Le début de l'été marque aussi bien le déferlement habituel des productions familiales sur grand écran, mais aussi les sorties des films qui ont marqué le premier trimestre, enflammant les festivals et interpellant les cinéphiles. après Diaphana Distribution nous propose, Mary & la Fleur de la sorcière déjà chroniqué ici-même, de revenir sur le cas l'Insulte, un long-métrage de Ziad Doueiri qui a fortement troublé les spectateurs de la Mostra de Venise, décrochant un Prix d'interprétation masculine (la Coupe Volpi pour Kamel El Basha) et une nomination pour l'Oscar du Meilleur Film étranger.
Il faut dire que le script se prête à merveille tant aux polémiques qu'aux analyses plus profondes, stigmatisant et enflammant du même coup l'imaginaire collectif : ce qui commence stupidement (une échauffourée entre un résident d'immeuble et un chef de chantier un peu trop pointilleux - inspirée d'une réelle prise de bec entre le réalisateur et un plombier) se poursuit au tribunal et prend une ampleur telle que tout le pays s'enflamme pour l'un ou l'autre camp. Car la dispute à l'origine de tout ce drame politique a eu lieu dans un quartier de Beyrouth et qu'elle opposait un Chrétien libanais irascible à un réfugié palestinien. De quoi mettre le feu aux poudres dans un pays encore meurtri, dans une région du monde où il ne fait pas bon étaler son appartenance à une communauté quelconque et où on se balance pierres ou bombes pour un oui ou pour un non. Vivre au Liban, c'est être amené à s'engager : soit on professe la paix mais au risque de se voiler la face et d'oublier les horreurs récentes ayant dévasté des régions et familles entières, soit on campe sur des convictions malsaines en arguant maladroitement d'un passé de persécutions et en s'arrogeant le droit à exister avec véhémence. Etre neutre, c'est nier l'état de conflit larvé, de guerre froide entre populations percluses de doutes et se sentant systématiquement abandonnées, cherchant une légitimité fuyante dans le rejet de la faute : c'est (forcément) les autres qui ont commencé, c'est nous qui avons souffert.

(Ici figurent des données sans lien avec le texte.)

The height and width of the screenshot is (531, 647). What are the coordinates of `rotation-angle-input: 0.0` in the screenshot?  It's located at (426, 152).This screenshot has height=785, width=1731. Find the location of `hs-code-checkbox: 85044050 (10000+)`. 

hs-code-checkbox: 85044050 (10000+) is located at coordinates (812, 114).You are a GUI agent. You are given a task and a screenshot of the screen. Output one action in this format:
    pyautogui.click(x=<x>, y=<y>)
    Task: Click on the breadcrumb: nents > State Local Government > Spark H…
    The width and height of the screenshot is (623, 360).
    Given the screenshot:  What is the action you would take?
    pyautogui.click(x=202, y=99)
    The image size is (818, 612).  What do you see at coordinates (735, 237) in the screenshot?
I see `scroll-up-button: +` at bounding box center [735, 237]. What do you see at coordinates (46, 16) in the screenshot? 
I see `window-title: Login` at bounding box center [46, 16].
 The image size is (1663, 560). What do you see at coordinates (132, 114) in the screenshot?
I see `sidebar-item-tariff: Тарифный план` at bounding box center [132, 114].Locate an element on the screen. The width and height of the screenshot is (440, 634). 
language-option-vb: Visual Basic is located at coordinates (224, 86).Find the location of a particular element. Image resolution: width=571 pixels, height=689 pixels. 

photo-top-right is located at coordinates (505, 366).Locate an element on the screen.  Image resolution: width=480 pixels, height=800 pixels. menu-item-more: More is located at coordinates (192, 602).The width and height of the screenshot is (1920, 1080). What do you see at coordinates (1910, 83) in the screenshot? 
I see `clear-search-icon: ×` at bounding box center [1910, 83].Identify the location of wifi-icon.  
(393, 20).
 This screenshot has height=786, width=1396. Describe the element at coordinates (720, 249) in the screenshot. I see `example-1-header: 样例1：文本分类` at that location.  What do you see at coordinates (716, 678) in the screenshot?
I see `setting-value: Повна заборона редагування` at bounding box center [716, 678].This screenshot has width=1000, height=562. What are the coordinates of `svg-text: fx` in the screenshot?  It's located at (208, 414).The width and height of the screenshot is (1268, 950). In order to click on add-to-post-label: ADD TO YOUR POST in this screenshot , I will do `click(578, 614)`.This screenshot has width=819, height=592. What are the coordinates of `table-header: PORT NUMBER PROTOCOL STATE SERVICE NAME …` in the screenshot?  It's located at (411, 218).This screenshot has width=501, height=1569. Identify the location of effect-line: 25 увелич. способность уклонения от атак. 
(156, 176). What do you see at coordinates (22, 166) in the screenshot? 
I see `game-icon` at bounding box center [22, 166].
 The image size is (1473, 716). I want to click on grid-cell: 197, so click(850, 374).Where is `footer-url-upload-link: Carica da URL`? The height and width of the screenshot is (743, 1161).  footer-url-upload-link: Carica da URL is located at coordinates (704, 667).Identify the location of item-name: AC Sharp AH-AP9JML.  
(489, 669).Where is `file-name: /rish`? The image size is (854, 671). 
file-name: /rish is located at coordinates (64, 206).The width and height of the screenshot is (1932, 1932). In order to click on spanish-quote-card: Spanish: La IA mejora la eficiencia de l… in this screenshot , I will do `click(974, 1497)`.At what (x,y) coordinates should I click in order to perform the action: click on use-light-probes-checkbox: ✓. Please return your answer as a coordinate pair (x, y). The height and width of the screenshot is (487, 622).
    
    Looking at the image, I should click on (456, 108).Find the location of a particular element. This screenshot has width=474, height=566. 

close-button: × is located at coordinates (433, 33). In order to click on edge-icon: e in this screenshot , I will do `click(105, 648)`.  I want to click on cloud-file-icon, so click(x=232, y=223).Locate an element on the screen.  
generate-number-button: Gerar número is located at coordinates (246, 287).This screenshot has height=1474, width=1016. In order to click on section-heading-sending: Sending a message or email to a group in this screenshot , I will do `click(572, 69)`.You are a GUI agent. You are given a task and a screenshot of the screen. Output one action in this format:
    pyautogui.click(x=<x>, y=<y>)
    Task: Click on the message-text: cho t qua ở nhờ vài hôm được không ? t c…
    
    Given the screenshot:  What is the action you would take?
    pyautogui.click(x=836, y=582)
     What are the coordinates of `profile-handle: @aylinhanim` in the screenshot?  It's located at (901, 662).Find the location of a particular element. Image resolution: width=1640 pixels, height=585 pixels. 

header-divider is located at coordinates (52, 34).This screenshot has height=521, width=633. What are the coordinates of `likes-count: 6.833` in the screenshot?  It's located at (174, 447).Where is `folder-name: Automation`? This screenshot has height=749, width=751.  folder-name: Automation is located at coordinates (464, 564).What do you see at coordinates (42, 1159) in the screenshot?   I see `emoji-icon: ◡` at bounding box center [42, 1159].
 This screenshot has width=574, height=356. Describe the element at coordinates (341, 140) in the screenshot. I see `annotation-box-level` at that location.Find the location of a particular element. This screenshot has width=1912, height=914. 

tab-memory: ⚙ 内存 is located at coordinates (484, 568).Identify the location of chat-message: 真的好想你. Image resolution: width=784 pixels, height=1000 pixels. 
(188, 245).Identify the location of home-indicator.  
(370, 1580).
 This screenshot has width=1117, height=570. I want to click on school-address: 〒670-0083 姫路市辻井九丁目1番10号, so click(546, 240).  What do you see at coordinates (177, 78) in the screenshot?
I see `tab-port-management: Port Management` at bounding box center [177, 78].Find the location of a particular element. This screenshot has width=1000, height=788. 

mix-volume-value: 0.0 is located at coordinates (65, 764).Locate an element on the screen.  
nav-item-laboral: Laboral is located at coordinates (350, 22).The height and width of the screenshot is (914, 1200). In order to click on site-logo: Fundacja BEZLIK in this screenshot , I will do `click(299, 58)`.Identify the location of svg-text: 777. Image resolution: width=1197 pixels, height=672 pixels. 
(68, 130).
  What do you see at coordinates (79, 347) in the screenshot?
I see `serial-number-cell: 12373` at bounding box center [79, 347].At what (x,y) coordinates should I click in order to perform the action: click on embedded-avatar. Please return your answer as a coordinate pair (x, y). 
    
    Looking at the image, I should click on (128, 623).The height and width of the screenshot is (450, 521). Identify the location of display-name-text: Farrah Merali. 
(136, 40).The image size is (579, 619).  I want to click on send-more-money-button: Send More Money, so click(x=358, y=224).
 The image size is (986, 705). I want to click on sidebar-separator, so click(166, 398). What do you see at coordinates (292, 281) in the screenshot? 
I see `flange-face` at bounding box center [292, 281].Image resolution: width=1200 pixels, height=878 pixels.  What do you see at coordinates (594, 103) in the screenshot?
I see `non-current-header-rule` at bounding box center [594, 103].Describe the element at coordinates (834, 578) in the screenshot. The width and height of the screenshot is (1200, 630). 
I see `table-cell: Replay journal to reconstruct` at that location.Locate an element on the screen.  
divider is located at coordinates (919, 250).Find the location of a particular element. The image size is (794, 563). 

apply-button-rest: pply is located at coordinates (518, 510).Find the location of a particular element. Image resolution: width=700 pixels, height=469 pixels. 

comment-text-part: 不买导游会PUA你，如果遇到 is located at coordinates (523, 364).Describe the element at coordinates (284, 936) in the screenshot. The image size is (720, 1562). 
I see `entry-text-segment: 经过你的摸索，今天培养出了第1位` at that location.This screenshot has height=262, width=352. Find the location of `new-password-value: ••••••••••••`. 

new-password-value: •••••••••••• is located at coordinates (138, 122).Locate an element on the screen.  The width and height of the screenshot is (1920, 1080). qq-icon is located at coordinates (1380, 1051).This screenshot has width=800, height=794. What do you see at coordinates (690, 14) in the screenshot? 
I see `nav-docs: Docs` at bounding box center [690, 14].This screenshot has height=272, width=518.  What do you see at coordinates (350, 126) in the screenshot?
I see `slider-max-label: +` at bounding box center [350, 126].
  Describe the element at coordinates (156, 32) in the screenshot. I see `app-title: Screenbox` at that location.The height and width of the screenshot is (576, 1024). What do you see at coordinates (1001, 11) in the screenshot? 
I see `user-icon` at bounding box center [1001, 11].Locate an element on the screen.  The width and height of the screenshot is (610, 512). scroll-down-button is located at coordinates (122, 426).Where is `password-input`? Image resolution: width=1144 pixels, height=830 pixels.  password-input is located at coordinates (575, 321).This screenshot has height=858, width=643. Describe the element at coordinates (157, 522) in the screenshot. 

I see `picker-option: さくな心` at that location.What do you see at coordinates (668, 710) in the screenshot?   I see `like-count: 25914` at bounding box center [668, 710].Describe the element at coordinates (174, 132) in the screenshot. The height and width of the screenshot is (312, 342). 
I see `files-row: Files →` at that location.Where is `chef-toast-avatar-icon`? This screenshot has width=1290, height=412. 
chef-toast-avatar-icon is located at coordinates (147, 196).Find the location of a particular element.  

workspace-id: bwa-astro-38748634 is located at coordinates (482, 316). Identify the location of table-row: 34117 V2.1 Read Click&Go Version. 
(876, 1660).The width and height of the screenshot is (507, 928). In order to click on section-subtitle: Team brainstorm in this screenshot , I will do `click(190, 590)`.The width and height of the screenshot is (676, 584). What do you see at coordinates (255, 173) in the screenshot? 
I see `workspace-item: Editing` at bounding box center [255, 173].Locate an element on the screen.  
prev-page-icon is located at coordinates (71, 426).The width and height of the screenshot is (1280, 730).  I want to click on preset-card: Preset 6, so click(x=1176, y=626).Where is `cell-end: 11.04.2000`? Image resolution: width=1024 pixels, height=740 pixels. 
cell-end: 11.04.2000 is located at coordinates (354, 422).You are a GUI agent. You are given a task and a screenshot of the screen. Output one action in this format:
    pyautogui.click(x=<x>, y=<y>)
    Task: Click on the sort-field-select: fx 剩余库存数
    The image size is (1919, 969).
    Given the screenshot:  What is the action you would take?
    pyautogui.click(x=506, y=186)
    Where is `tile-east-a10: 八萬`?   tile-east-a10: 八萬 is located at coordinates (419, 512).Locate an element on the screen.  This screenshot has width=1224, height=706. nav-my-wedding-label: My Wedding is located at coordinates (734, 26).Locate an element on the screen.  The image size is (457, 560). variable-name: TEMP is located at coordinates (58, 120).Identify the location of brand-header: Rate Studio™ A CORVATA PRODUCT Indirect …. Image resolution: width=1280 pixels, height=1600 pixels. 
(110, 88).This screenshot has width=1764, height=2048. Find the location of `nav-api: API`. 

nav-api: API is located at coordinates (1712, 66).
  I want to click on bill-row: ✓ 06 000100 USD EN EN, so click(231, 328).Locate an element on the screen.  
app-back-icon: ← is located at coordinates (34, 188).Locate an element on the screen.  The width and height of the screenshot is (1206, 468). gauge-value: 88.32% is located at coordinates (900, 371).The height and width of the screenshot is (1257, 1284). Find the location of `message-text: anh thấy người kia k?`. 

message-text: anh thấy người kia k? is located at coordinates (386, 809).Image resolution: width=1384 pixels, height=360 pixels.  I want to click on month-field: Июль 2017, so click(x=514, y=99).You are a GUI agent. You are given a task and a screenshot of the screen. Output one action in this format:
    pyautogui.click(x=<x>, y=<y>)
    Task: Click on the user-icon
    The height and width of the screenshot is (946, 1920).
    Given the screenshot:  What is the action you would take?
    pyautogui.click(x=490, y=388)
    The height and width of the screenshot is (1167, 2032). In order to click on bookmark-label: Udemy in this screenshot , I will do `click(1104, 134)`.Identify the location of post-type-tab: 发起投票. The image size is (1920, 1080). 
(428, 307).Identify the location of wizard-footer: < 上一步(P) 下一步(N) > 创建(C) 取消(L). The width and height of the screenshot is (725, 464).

C'est ainsi que tout dans l'Insulte pousse le spectateur occidental à prendre parti, à s'enflammer pour une cause, à mettre en avant des conflits dont l'origine demeure foncièrement nébuleuse et ne touche, finalement, que des gens très éloignés de lui. Le procédé est simple et d'une malice assumée, le finale est grand, prenant, empli d'amertume et de regrets, et les deux acteurs proposent un chassé-croisé de regards tendus et de mâchoires serrées d'une agréable subtilité. Toutefois, le déroulement, les rebondissements, toute la partie judiciaire avec ces joutes oratoires parfois simplistes, souvent redondantes, entraîne le métrage vers une forme de démonstration forcée, perdant en impact car abandonnant sa rigueur pour mieux s'adonner à la provocation et aux déferlements lacrymaux. Le message était pourtant suffisamment clair, et l'enquête sur l'origine de ce mal-être suffisamment judicieuse pour éviter ces facilités narratives semblant issues de téléfilms bien-pensants. Heureusement, chaque fois qu'on se sent un peu floué par l'écriture forcée, la manière grossière de souligner les actes des uns et les souffrances des autres, l'on se réjouit de quelques plans serrés sur les visages des protagonistes qui trahissent bien vite combien tout ceci les a dépassés, mais qui peinent à trouver un moyen d'y mettre fin d'eux-mêmes, encombrés par une fierté mal placée, étourdis par l'impact de l'opinion, déroutés par les arguments de leurs avocats ou amis.
Naviguant en eaux troubles, loin de la portée et du choc de , il reste une tentative plus qu'intéressante, parfois salutaire, de mettre en exergue les haines indécrottables entre peuples déracinés et, sans réellement y chercher des excuses, du moins tenter de trouver un angle adéquat afin de mieux comprendre asservissements, vilénies et autres formes d'ostracisme qui les affligent encore de nos jours. Largement coproduit par des sociétés belges et françaises, le film se voit offrir un support DVD de bon aloi, permettant d'aller plus loin dans la réflexion grâce aux commentaires du réalisateur ainsi que du co-producteur Frédéric Domont (avec entre autres Rachid Bouchareb et Julie Gayet) ; une interview, un reportage in situ et quelques scènes coupées complètent le tableau. L'image diffusée affiche une grande palette de gris et des couleurs ternes qui tranchent avec les très rares scènes tournées au bord de la mer mais font ressortir les yeux des interprètes.